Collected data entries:

------

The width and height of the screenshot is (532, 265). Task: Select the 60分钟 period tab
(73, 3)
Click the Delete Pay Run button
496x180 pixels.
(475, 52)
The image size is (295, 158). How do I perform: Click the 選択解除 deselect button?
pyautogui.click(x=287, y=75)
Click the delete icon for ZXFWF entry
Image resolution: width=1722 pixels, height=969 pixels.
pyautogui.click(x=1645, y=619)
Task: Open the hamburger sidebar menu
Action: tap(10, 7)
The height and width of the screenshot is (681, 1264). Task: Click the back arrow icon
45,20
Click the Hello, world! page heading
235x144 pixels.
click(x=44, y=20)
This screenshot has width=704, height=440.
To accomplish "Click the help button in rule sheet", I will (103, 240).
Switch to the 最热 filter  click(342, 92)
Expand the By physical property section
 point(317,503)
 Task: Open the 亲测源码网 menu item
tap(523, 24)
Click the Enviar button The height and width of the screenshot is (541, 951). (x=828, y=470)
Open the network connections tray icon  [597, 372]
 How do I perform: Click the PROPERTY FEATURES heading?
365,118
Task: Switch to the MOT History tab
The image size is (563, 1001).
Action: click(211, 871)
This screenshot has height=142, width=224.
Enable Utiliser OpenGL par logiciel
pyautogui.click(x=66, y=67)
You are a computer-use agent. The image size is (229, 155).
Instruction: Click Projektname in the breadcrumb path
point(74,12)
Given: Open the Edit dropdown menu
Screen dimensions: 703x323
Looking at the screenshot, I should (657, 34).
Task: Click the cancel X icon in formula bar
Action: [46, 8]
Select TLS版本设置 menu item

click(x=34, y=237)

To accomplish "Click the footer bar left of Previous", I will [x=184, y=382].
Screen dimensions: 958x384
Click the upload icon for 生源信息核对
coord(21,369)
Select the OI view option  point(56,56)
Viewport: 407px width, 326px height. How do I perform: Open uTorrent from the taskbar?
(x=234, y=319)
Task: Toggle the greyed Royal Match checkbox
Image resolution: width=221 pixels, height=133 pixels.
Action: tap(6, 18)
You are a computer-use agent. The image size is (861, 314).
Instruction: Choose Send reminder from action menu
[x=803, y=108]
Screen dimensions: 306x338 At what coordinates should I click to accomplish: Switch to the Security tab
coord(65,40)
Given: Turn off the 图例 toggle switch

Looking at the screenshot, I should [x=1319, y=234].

------

YOUR OBJECTIVE: Gather from the entries above all lines that include the string "computer".

TASK ANSWER:
You are a computer-use agent. The image size is (229, 155).
You are a computer-use agent. The image size is (861, 314).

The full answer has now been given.